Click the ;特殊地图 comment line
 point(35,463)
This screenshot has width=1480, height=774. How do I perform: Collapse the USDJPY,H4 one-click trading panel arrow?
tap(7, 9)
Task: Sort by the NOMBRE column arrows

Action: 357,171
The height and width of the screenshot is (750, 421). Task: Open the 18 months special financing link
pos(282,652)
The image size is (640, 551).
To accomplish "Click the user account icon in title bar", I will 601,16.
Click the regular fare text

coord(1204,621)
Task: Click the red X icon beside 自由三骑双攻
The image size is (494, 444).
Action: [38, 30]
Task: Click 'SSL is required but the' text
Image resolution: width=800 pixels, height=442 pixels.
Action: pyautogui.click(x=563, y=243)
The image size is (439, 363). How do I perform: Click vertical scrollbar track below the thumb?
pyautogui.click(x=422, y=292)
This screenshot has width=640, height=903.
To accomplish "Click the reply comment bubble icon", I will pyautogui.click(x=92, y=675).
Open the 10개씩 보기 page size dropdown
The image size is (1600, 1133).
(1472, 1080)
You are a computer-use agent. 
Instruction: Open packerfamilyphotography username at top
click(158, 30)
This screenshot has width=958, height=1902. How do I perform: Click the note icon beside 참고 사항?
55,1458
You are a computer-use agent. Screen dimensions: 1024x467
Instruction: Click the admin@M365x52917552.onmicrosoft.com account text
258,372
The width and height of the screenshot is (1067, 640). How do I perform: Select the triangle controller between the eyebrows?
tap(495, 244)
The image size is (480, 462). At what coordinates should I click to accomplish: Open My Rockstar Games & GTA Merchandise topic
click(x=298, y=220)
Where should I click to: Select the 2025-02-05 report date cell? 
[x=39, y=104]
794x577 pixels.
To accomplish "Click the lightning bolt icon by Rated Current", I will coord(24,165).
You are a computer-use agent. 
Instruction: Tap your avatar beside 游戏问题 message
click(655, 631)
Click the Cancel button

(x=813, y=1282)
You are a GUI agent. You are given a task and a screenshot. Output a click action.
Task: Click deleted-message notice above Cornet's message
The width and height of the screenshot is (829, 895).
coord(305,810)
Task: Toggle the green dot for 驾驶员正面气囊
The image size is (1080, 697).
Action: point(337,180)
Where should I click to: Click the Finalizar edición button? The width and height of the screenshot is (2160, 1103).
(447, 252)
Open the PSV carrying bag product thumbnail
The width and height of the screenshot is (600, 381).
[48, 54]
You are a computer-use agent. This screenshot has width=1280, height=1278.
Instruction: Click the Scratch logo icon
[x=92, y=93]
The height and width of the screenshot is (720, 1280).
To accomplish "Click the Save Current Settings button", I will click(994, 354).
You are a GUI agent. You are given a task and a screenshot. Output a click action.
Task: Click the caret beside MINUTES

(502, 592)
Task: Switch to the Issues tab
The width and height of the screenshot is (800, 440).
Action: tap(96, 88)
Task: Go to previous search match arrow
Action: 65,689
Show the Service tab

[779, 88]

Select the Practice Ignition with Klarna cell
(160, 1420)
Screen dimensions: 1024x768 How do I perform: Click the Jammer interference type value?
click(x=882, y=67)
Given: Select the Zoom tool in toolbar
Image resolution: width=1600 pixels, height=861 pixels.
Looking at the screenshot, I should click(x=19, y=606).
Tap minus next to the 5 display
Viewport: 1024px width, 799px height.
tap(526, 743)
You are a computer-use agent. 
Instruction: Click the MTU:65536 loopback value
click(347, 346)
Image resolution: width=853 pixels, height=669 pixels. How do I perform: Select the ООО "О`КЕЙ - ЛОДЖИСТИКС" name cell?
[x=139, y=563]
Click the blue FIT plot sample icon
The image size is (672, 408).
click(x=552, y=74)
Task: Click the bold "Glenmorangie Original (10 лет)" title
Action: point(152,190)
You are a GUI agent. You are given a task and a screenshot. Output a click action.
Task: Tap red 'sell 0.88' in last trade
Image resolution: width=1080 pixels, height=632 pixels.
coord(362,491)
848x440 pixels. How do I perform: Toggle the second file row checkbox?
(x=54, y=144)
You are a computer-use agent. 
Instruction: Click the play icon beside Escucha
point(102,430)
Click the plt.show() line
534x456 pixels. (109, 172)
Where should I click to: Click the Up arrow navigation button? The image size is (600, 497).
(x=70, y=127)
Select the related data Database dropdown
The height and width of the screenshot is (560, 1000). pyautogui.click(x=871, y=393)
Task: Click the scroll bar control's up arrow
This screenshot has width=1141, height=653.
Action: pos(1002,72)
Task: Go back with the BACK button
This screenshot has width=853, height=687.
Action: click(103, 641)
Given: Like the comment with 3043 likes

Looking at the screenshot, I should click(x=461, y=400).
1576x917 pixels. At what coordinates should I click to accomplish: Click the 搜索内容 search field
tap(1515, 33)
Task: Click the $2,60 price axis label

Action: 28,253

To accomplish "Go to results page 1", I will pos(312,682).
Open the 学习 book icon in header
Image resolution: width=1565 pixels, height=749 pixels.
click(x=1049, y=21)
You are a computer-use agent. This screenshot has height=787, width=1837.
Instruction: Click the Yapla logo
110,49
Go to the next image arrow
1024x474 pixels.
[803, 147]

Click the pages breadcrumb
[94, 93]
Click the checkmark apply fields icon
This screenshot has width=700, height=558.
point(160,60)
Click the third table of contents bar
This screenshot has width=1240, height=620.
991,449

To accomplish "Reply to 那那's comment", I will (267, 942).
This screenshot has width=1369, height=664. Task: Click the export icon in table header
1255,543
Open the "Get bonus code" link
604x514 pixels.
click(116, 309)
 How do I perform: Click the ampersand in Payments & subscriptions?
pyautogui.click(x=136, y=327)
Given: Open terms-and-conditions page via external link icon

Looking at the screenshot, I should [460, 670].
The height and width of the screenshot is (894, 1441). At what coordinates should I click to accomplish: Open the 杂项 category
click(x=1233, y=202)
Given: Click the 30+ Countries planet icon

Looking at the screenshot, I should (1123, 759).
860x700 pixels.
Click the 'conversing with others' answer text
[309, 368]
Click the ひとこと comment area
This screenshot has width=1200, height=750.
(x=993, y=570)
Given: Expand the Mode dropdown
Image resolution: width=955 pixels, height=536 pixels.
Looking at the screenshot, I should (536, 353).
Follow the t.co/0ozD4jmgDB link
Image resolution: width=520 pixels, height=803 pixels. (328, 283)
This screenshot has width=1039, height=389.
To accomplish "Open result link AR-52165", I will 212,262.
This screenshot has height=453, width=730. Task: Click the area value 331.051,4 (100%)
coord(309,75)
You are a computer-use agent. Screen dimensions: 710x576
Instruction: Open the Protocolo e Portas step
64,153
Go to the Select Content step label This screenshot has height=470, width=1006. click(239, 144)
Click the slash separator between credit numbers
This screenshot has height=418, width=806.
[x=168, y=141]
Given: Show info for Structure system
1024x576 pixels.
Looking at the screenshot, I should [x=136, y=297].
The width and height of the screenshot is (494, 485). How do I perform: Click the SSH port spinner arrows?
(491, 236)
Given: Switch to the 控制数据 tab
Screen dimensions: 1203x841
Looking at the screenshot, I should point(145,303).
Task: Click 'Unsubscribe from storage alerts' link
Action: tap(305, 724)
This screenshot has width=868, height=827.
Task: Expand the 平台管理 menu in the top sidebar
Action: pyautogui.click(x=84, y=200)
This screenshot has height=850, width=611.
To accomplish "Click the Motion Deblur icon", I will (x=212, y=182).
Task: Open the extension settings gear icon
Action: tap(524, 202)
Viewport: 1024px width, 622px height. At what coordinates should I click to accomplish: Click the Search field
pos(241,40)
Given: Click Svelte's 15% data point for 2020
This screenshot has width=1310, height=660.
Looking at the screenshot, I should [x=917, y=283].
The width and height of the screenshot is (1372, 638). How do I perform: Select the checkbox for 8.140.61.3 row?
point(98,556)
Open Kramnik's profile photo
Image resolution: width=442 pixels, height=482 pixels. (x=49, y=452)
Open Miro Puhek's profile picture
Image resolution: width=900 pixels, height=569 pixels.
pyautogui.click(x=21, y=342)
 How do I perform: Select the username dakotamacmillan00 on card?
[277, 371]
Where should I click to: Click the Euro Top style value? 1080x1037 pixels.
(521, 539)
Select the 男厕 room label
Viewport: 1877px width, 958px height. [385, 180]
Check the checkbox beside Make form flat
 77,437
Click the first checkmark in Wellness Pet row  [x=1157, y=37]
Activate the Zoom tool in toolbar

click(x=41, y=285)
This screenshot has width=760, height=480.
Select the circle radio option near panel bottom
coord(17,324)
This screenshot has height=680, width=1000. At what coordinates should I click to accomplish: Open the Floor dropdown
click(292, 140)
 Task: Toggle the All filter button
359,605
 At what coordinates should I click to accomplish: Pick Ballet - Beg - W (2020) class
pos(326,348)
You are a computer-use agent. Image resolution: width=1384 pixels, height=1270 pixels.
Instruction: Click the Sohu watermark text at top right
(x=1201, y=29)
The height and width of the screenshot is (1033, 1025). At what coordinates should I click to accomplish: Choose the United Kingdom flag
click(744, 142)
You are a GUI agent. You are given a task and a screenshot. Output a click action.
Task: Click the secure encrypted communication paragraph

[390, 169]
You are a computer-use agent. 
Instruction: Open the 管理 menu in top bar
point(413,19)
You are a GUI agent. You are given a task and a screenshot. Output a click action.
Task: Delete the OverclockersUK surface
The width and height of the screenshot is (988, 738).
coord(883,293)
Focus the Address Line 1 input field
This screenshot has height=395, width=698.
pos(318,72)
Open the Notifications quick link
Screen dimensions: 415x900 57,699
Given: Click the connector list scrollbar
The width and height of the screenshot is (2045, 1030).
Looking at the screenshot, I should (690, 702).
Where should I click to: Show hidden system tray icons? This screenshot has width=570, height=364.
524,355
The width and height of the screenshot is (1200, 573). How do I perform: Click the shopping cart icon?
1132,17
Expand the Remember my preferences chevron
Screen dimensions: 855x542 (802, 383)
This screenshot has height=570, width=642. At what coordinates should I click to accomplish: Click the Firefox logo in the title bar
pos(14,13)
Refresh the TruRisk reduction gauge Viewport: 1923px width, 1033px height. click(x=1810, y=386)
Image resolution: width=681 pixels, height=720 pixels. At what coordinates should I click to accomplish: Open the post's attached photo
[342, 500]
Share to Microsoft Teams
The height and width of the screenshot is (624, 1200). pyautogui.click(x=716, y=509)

****

**Problem to work on**
Go through the material and report each line that holds the string "Current".

**Solution for this problem**
To accomplish "Click the lightning bolt icon by Rated Current", I will coord(24,165).
To accomplish "Click the Save Current Settings button", I will click(994, 354).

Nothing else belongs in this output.